▶ **Source data**
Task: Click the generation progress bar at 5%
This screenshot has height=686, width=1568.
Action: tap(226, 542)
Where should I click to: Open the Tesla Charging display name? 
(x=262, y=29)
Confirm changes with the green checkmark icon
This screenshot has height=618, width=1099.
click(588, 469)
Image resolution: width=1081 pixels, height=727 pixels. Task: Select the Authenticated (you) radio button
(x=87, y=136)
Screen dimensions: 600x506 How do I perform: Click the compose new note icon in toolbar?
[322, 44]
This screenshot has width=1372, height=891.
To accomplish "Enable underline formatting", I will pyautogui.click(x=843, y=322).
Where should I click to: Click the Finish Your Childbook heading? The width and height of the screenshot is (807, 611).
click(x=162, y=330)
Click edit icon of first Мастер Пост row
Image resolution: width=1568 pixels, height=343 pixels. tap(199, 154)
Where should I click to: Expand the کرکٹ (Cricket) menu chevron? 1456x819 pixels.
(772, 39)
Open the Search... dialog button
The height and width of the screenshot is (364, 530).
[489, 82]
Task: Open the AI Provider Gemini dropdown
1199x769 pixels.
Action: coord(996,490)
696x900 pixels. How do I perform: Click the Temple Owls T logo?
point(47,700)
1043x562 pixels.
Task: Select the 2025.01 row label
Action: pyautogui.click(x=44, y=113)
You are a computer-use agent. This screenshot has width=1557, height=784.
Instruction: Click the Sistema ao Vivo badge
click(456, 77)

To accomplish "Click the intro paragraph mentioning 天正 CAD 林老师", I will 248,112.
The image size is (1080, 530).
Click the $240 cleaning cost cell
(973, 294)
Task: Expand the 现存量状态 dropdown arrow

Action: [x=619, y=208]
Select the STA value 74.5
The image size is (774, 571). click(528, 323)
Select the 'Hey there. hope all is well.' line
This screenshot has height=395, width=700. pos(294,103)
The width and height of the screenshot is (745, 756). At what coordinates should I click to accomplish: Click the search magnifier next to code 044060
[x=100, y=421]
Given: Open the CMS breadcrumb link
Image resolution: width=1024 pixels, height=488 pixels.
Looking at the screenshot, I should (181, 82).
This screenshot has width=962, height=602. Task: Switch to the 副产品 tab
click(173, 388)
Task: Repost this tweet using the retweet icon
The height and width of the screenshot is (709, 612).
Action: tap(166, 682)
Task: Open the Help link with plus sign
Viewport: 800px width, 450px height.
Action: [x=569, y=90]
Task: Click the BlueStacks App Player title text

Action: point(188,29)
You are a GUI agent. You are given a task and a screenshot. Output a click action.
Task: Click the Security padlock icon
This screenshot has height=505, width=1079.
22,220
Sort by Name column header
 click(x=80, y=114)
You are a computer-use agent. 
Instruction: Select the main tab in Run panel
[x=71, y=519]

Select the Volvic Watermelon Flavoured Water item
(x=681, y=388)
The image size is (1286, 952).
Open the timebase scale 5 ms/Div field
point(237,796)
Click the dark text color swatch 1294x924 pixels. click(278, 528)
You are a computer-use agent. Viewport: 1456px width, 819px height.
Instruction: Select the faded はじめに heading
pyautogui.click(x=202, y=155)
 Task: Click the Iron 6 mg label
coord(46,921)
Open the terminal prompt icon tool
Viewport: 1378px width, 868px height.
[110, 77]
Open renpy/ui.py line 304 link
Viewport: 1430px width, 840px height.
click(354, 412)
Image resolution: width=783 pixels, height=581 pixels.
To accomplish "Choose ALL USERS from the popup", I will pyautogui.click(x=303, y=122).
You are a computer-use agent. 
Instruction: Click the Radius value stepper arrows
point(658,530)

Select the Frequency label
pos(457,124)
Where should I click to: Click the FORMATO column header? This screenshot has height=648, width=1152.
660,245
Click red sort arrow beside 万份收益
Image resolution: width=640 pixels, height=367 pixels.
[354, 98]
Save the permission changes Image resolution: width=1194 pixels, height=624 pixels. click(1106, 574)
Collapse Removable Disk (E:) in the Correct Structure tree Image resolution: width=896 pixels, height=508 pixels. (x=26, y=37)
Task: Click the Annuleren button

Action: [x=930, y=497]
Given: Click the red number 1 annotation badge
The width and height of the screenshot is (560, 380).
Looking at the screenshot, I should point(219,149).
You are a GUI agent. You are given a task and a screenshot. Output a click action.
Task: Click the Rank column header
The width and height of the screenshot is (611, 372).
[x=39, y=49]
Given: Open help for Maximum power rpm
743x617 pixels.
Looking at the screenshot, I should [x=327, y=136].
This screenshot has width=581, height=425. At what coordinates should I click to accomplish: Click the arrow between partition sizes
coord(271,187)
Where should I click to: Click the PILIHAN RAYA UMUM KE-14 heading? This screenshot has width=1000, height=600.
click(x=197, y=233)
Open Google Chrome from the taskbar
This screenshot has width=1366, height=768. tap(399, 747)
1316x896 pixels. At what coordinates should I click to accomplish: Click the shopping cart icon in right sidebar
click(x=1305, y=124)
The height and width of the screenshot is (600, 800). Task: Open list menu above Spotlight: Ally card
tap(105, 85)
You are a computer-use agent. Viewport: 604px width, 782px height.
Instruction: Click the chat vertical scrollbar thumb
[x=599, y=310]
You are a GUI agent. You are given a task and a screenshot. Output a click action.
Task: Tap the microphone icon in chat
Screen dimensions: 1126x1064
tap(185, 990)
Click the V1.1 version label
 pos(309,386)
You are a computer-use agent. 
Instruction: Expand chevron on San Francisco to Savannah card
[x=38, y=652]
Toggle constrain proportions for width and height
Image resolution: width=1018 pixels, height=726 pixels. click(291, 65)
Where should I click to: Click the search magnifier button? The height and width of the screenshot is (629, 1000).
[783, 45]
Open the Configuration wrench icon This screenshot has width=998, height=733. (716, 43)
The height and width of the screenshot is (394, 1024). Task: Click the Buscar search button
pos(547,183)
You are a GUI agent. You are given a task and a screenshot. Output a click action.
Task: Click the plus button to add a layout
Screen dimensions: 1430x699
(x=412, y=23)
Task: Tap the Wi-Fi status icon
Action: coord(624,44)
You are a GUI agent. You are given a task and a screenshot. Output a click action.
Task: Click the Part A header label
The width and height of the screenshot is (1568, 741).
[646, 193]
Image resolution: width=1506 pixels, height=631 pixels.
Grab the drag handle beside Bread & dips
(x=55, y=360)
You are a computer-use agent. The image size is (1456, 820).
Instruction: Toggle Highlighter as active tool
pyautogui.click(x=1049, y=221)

▶ **What is needed**
In full and word for word, restate the data.

▶ **Task result**
Task: Click the generation progress bar at 5%
This screenshot has height=686, width=1568.
Action: tap(226, 542)
Where should I click to: Open the Tesla Charging display name? 
(x=262, y=29)
Confirm changes with the green checkmark icon
This screenshot has height=618, width=1099.
click(588, 469)
Image resolution: width=1081 pixels, height=727 pixels. Task: Select the Authenticated (you) radio button
(x=87, y=136)
Screen dimensions: 600x506 How do I perform: Click the compose new note icon in toolbar?
[322, 44]
This screenshot has width=1372, height=891.
To accomplish "Enable underline formatting", I will pyautogui.click(x=843, y=322).
Where should I click to: Click the Finish Your Childbook heading? The width and height of the screenshot is (807, 611).
click(x=162, y=330)
Click edit icon of first Мастер Пост row
Image resolution: width=1568 pixels, height=343 pixels. tap(199, 154)
Where should I click to: Expand the کرکٹ (Cricket) menu chevron? 1456x819 pixels.
(772, 39)
Open the Search... dialog button
The height and width of the screenshot is (364, 530).
[489, 82]
Task: Open the AI Provider Gemini dropdown
1199x769 pixels.
Action: coord(996,490)
696x900 pixels. How do I perform: Click the Temple Owls T logo?
point(47,700)
1043x562 pixels.
Task: Select the 2025.01 row label
Action: pyautogui.click(x=44, y=113)
You are a computer-use agent. This screenshot has width=1557, height=784.
Instruction: Click the Sistema ao Vivo badge
click(456, 77)

To accomplish "Click the intro paragraph mentioning 天正 CAD 林老师", I will 248,112.
The image size is (1080, 530).
Click the $240 cleaning cost cell
(973, 294)
Task: Expand the 现存量状态 dropdown arrow

Action: [x=619, y=208]
Select the STA value 74.5
The image size is (774, 571). click(528, 323)
Select the 'Hey there. hope all is well.' line
This screenshot has height=395, width=700. pos(294,103)
The width and height of the screenshot is (745, 756). At what coordinates should I click to accomplish: Click the search magnifier next to code 044060
[x=100, y=421]
Given: Open the CMS breadcrumb link
Image resolution: width=1024 pixels, height=488 pixels.
Looking at the screenshot, I should (181, 82).
This screenshot has width=962, height=602. Task: Switch to the 副产品 tab
click(173, 388)
Task: Repost this tweet using the retweet icon
The height and width of the screenshot is (709, 612).
Action: tap(166, 682)
Task: Open the Help link with plus sign
Viewport: 800px width, 450px height.
Action: [x=569, y=90]
Task: Click the BlueStacks App Player title text

Action: point(188,29)
You are a GUI agent. You are given a task and a screenshot. Output a click action.
Task: Click the Security padlock icon
This screenshot has height=505, width=1079.
22,220
Sort by Name column header
 click(x=80, y=114)
You are a computer-use agent. 
Instruction: Select the main tab in Run panel
[x=71, y=519]

Select the Volvic Watermelon Flavoured Water item
(x=681, y=388)
The image size is (1286, 952).
Open the timebase scale 5 ms/Div field
point(237,796)
Click the dark text color swatch 1294x924 pixels. click(278, 528)
You are a computer-use agent. Viewport: 1456px width, 819px height.
Instruction: Select the faded はじめに heading
pyautogui.click(x=202, y=155)
 Task: Click the Iron 6 mg label
coord(46,921)
Open the terminal prompt icon tool
Viewport: 1378px width, 868px height.
[110, 77]
Open renpy/ui.py line 304 link
Viewport: 1430px width, 840px height.
click(354, 412)
Image resolution: width=783 pixels, height=581 pixels.
To accomplish "Choose ALL USERS from the popup", I will pyautogui.click(x=303, y=122).
You are a computer-use agent. 
Instruction: Click the Radius value stepper arrows
point(658,530)

Select the Frequency label
pos(457,124)
Where should I click to: Click the FORMATO column header? This screenshot has height=648, width=1152.
660,245
Click red sort arrow beside 万份收益
Image resolution: width=640 pixels, height=367 pixels.
[354, 98]
Save the permission changes Image resolution: width=1194 pixels, height=624 pixels. click(1106, 574)
Collapse Removable Disk (E:) in the Correct Structure tree Image resolution: width=896 pixels, height=508 pixels. (x=26, y=37)
Task: Click the Annuleren button

Action: [x=930, y=497]
Given: Click the red number 1 annotation badge
The width and height of the screenshot is (560, 380).
Looking at the screenshot, I should point(219,149).
You are a GUI agent. You are given a task and a screenshot. Output a click action.
Task: Click the Rank column header
The width and height of the screenshot is (611, 372).
[x=39, y=49]
Given: Open help for Maximum power rpm
743x617 pixels.
Looking at the screenshot, I should [x=327, y=136].
This screenshot has width=581, height=425. At what coordinates should I click to accomplish: Click the arrow between partition sizes
coord(271,187)
Where should I click to: Click the PILIHAN RAYA UMUM KE-14 heading? This screenshot has width=1000, height=600.
click(x=197, y=233)
Open Google Chrome from the taskbar
This screenshot has width=1366, height=768. tap(399, 747)
1316x896 pixels. At what coordinates should I click to accomplish: Click the shopping cart icon in right sidebar
click(x=1305, y=124)
The height and width of the screenshot is (600, 800). Task: Open list menu above Spotlight: Ally card
tap(105, 85)
You are a computer-use agent. Viewport: 604px width, 782px height.
Instruction: Click the chat vertical scrollbar thumb
[x=599, y=310]
You are a GUI agent. You are given a task and a screenshot. Output a click action.
Task: Tap the microphone icon in chat
Screen dimensions: 1126x1064
tap(185, 990)
Click the V1.1 version label
 pos(309,386)
You are a computer-use agent. 
Instruction: Expand chevron on San Francisco to Savannah card
[x=38, y=652]
Toggle constrain proportions for width and height
Image resolution: width=1018 pixels, height=726 pixels. click(291, 65)
Where should I click to: Click the search magnifier button? The height and width of the screenshot is (629, 1000).
[783, 45]
Open the Configuration wrench icon This screenshot has width=998, height=733. (716, 43)
The height and width of the screenshot is (394, 1024). Task: Click the Buscar search button
pos(547,183)
You are a GUI agent. You are given a task and a screenshot. Output a click action.
Task: Click the plus button to add a layout
Screen dimensions: 1430x699
(x=412, y=23)
Task: Tap the Wi-Fi status icon
Action: coord(624,44)
You are a GUI agent. You are given a task and a screenshot. Output a click action.
Task: Click the Part A header label
The width and height of the screenshot is (1568, 741).
[646, 193]
Image resolution: width=1506 pixels, height=631 pixels.
Grab the drag handle beside Bread & dips
(x=55, y=360)
You are a computer-use agent. The image size is (1456, 820).
Instruction: Toggle Highlighter as active tool
pyautogui.click(x=1049, y=221)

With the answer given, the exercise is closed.